Il revient sur la victoire de la SNCM « celle des personnels, de l’engagement dans la lutte citoyenne, la victoire de la démocratie sociale. Oui la grève est utile ou d’autres actions. Cette victoire montre qu’un changement est possible. » Et Jean-Marc Coppola de lancer : « Nous invitons à une insurrection citoyenne pour l’emploi, le logement, l’éducation, les services publics. Nous voulons dépolluer Marseille des gaz qui l’étouffent, des trafics qui la gangrènent, de la pauvreté, du clientélisme, des injustices et répondre aux préoccupations sociales. »

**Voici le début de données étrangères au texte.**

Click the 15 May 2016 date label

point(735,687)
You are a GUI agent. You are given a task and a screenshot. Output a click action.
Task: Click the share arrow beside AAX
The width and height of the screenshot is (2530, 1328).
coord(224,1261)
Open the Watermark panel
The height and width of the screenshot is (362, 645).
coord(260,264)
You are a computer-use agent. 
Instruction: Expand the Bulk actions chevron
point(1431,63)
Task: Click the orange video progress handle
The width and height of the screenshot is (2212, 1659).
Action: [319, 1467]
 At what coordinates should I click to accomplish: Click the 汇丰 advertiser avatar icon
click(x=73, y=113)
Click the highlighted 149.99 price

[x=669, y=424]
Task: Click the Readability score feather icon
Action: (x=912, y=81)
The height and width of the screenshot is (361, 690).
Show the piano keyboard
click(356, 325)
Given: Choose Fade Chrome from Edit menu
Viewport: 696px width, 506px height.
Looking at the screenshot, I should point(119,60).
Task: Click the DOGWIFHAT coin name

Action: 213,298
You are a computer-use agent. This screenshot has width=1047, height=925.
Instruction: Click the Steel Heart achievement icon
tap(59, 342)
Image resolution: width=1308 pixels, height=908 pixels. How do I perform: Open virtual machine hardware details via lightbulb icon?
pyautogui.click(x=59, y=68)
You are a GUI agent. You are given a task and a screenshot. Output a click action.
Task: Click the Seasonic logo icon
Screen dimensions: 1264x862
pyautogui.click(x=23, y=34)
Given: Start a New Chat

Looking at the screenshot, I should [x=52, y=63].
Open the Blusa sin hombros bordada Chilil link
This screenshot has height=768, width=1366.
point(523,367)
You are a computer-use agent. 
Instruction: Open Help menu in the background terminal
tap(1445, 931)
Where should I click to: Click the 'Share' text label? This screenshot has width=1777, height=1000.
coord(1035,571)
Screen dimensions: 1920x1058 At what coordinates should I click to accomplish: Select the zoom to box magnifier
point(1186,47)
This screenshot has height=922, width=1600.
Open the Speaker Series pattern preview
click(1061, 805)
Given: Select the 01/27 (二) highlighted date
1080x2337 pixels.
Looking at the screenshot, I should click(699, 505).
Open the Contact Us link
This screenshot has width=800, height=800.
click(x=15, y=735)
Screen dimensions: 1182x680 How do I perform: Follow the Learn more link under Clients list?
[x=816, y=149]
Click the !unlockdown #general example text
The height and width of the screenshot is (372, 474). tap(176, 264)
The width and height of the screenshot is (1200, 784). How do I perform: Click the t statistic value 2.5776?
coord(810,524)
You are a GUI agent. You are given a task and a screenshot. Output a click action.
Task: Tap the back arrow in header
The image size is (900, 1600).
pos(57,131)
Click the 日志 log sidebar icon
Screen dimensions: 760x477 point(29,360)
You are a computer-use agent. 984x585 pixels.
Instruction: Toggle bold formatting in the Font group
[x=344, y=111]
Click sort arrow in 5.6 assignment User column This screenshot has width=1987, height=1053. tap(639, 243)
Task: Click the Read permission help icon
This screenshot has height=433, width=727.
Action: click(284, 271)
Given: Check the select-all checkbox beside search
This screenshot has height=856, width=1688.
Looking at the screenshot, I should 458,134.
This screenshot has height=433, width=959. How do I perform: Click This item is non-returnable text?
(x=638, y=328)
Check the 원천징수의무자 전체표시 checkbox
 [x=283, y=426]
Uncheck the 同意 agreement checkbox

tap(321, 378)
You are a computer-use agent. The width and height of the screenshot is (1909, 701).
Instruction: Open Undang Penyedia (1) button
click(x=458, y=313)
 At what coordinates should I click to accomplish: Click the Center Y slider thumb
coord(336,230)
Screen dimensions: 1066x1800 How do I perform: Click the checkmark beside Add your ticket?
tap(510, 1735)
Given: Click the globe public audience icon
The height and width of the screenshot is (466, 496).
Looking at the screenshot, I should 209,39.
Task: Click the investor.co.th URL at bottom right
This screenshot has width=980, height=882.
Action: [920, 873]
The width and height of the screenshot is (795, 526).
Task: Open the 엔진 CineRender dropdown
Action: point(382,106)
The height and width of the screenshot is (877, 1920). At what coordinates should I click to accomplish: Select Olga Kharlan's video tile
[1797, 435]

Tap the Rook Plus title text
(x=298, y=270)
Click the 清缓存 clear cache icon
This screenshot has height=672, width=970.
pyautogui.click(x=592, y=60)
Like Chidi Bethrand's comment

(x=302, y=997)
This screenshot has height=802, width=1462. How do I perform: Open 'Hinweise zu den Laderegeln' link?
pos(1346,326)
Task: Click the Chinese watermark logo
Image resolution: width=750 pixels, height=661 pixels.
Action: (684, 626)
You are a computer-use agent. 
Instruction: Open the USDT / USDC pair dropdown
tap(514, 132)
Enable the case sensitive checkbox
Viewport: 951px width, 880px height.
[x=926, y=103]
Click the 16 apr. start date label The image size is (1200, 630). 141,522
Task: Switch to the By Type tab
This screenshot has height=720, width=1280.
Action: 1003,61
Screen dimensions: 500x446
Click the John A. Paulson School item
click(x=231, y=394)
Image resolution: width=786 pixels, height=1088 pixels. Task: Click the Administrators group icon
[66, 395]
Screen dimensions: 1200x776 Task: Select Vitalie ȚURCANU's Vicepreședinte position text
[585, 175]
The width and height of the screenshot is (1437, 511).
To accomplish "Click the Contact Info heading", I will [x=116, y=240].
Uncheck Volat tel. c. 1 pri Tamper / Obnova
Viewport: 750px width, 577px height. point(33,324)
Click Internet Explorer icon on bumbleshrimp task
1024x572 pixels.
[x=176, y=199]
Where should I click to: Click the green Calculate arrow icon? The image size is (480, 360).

Il souhaite : « Le rassemblement le plus large possible et nous avons jusqu’au 6 mars 18 heures. Des socialistes nous rejoignent ainsi que des collectifs, des associations, des personnalités et des mouvements. Nous sommes actuellement en discussion avec le « Sursaut ».Il faut convaincre que c’est possible avec nos listes et que ce qui est possible devienne une réalité pour barrer la route à l’extrême-droite et être une alternative pour mettre Gaudin en difficulté ».

«Il faut voter en fonction de nos désirs pas de nos peurs»

En revanche, il confirme qu’il n’y a pas d’accord avec EELV ni avec le PS pour le second tour contrairement à ce qu’a pu avancer Patrick Mennucci. « Bien sûr nous voulons que la gauche gagne mais avec une politique de gauche crédible que Patrick Mennucci ne porte pas avec un PS solidaire d’un gouvernement qui applique une politique d’austérité. »
Il transmettra, pour finir, deux messages : « Il faut voter en fonction de nos désirs pas de nos peurs. Et, il faut arrêter de parler de Marseille en noir mais arc-en-ciel, clin d’œil à Nelson Mandela.»